On the 24th June, we left Barbados for Grenada, just genoa and we were doing 6-8 knots,  and arrived off Grenada the following day and anchored in Prickly Bay.    I went ashore and walked  to the lighthouse.

then up the hill above the boatyard, and across to True Blue Bay hotel, and marina.

True Blue Bay

On 6th July we sailed to Margarita, and anchored in Porlamar.  Met other S.A. on ‘Saraband’ alongside us, Kenwyn & Johan, and  ‘Kamytoo’ was also there and we all met for lunch at Jackies.  On 11th July,we left for Cubagua. Spoke to the local kids and fisherman’s wife who asked us to bring them food etc. so the following day we went ashore and gave her cans of food, milk, clothes, paper and pencils and anti-biotics.  She gave us about 3 doz. fresh oysters which we had for dinner.
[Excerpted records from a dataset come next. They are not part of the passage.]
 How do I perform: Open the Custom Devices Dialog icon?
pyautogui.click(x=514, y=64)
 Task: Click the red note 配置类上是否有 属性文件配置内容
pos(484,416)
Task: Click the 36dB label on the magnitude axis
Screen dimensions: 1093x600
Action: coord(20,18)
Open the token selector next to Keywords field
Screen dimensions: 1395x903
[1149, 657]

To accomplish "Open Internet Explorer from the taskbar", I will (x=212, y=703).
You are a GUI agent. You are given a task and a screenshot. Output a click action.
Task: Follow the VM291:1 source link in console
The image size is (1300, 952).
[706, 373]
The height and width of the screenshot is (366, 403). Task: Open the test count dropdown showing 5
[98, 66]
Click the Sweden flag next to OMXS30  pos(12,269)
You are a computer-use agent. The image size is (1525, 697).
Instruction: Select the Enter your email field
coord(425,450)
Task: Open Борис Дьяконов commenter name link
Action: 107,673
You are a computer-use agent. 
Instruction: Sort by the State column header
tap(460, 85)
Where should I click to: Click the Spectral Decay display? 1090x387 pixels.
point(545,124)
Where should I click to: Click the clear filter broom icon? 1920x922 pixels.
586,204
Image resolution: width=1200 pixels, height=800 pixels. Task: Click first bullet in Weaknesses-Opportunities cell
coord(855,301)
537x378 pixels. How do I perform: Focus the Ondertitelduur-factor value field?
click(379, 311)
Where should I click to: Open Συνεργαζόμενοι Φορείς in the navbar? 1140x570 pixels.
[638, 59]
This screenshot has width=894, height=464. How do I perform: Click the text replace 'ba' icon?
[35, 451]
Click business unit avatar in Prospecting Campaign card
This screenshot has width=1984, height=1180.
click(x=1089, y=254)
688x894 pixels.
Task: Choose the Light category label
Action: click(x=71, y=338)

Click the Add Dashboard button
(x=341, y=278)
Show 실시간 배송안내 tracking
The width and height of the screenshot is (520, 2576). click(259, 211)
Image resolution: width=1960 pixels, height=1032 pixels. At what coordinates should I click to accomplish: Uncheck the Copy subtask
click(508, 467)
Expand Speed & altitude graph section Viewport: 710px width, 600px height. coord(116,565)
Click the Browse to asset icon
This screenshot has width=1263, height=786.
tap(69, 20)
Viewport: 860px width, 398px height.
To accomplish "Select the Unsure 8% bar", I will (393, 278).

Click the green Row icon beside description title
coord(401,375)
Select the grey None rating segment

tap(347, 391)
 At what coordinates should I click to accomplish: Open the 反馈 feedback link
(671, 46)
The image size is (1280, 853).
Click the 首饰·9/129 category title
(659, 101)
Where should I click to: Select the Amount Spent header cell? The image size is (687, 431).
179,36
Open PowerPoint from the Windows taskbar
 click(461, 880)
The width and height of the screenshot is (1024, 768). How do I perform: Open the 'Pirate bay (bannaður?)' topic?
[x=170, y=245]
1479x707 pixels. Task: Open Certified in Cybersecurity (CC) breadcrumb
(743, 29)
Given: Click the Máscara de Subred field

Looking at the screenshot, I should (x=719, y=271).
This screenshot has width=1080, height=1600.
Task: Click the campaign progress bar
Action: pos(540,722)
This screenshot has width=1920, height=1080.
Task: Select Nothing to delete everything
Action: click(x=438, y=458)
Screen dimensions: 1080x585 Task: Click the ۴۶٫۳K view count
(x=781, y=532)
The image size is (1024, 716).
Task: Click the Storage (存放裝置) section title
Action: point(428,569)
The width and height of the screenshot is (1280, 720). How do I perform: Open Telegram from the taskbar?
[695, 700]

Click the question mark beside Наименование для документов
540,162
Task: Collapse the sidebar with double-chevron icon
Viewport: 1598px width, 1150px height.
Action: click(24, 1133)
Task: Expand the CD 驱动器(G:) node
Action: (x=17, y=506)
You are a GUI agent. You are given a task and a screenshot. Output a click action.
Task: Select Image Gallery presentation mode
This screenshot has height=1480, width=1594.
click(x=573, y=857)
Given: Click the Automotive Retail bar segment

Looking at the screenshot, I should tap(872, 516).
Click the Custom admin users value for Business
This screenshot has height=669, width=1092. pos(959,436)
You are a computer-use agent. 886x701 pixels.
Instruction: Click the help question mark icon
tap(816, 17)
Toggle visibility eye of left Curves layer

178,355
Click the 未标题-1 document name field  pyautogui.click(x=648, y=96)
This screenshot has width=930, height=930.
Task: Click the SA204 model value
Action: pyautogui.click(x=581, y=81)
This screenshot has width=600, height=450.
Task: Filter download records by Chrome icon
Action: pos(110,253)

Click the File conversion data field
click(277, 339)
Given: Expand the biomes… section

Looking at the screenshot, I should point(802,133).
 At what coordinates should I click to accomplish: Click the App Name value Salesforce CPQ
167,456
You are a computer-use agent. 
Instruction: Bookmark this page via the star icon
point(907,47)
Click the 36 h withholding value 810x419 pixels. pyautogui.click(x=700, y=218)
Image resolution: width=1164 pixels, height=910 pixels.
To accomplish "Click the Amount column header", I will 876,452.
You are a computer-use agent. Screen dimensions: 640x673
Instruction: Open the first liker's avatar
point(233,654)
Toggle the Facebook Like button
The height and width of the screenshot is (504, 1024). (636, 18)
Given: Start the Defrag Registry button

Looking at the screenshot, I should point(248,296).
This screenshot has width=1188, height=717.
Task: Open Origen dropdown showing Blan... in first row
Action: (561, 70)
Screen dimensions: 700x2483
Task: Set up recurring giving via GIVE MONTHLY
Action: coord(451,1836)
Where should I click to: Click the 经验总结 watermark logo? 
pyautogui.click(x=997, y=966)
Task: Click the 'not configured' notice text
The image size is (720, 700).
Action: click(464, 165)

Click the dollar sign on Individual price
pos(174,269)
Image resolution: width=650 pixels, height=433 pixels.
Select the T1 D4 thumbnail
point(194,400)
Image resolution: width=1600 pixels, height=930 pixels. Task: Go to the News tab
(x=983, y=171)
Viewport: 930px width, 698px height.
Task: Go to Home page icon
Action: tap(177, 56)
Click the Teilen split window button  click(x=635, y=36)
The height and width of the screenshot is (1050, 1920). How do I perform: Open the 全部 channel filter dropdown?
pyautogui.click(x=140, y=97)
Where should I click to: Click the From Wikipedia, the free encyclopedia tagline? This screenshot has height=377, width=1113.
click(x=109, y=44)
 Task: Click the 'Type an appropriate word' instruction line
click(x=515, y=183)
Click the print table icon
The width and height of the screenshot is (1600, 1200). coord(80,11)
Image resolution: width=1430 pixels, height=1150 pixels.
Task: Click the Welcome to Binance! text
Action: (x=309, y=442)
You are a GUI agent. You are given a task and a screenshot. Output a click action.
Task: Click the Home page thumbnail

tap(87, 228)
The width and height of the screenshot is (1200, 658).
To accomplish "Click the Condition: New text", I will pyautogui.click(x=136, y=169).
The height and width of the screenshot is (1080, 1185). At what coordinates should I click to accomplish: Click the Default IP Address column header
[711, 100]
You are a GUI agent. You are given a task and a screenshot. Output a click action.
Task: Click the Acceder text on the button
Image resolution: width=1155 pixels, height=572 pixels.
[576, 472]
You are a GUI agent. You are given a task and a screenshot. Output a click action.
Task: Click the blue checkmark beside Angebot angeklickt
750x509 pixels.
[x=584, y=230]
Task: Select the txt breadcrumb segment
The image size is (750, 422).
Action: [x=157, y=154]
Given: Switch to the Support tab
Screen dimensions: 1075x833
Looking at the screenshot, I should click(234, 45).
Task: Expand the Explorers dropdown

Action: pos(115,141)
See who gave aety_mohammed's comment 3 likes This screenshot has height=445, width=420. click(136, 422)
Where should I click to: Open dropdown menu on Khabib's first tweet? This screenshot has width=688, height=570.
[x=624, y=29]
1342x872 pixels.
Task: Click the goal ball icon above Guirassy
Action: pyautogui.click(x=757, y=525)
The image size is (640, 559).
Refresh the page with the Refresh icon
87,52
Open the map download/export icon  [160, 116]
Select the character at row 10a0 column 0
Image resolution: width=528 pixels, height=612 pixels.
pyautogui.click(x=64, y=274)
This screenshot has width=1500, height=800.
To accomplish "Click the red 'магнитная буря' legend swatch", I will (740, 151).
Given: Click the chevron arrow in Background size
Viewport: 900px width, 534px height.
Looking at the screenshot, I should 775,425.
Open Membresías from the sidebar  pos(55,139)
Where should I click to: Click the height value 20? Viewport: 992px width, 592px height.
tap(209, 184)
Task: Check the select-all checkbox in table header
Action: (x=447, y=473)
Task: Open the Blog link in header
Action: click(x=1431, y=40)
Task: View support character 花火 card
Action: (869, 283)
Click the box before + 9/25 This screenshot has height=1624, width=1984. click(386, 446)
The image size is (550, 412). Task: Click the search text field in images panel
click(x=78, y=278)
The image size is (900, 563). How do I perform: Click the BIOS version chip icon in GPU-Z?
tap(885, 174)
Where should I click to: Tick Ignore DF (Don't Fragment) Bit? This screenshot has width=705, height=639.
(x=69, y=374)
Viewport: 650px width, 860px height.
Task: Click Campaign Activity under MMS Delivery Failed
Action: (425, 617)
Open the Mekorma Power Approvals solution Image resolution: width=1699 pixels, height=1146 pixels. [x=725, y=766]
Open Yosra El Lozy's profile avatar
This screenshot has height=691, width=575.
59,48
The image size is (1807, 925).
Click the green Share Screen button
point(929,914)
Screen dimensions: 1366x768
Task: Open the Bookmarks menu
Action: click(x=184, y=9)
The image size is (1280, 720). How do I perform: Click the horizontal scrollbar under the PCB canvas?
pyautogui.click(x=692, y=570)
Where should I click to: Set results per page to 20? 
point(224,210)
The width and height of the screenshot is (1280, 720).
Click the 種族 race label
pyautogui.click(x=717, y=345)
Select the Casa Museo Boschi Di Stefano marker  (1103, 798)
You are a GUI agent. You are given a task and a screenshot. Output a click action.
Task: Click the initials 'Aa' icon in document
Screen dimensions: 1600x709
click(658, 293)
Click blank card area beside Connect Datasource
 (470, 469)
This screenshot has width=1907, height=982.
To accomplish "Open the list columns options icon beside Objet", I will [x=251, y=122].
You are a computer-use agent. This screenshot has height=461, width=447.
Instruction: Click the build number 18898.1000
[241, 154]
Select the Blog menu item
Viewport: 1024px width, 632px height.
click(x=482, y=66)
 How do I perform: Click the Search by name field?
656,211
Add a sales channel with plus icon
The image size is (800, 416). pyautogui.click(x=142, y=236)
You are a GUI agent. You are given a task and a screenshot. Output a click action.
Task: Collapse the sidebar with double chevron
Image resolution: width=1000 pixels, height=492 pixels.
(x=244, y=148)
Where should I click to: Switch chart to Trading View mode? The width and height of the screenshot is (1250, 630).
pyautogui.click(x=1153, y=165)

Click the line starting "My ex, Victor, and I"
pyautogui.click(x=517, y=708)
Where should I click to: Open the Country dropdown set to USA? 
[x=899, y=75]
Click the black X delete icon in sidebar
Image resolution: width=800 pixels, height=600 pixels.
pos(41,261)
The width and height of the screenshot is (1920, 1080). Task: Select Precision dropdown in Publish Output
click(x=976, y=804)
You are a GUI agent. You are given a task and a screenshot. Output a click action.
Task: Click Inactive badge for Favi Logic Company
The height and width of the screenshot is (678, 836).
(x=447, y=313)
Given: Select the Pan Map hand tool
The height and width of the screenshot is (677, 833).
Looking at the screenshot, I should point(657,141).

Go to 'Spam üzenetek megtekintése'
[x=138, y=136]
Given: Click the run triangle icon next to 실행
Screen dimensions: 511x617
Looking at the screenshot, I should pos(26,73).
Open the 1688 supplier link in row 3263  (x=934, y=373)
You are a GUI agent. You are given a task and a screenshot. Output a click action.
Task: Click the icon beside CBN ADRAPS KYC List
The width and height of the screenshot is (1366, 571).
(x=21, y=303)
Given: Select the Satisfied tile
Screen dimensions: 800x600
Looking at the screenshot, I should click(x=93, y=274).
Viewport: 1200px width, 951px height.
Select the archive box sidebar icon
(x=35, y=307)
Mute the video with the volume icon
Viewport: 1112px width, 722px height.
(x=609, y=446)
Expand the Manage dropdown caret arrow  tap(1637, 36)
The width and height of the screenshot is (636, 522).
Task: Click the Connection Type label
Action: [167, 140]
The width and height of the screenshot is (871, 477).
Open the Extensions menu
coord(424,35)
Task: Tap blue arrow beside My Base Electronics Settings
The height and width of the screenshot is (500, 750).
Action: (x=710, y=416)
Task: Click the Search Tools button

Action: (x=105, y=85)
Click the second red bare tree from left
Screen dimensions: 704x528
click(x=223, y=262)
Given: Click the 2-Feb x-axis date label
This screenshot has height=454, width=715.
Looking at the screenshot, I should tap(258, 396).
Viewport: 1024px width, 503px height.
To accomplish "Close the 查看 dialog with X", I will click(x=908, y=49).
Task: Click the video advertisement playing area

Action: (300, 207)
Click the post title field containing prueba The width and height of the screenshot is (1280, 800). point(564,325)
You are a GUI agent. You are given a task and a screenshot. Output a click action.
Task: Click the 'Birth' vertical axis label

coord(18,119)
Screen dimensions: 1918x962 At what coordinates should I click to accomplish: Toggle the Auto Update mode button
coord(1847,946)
 On the 13th July, we motor sailed to Chimani SegundaWe walked on the beach and up the hill to the light house.

Playo Faro –  Chimani Segundo

Views from Hill!!

Stayed overnight and motor to Puerto La Cruz the following morning.   Bahia Redonda marina was full so we had to go to CMO.   On the 31st July, Tony and Noeline invited us to spend the weekend on their farm.

Back at the marina, “Saraband’ , ‘Watercress’,  then Roland and Lorraine on “Pisces 3” ,  ‘Double Dutch”,  and, “Fast Forward”, Audrey and Ken, arrived so we had a nice S.A. braai at the marina restaurant.

On 14th December,  we left the dock  and motored to La Borracha island for the day and the following morning we sailed to Piritu islands for the day then left for Tortuga, overnight sail and anchored in Cayo Herradura.  Kenwyn called us on the radio and they arrived about 2 hours later and anchored near us. Then Pisces 111 arrived, followed by  ‘Fast Forward’, and  ‘Philani’, 5  S.A. yachts and  ‘Wombat of Sydney’ also arrived, Mike and Lyn, Americans.  We went to them for diner, a delicious  curry.   On the 24th , we all went ashore for sundowners and snacks, a perfect  evening on the beach and a full moon.

 On 25th we decided to get away from the crowd for a while, and motored to Little Torgtuga islands.  The most perfect, windless day.

 We did a lot of snorkeling and Dave speared some fish, stayed 2 days and returned to Cayo Herradura.

Little Tortuga

Little Tortuga

Most days we swam to the  beach, walked on the beach and swam  back to the boat.  Evenings, we went ashore again with everyone else for drinks and snacks.

 On the 31st. Jan, we all made snacks for a beach party,  and many locals  on powerboats from Caracas  joined in the fun and watched the fireworks at midnight.

  Mike on Wombat took photos of S.A: yahts in Cayo Herradura anchorage from the top of  his mast.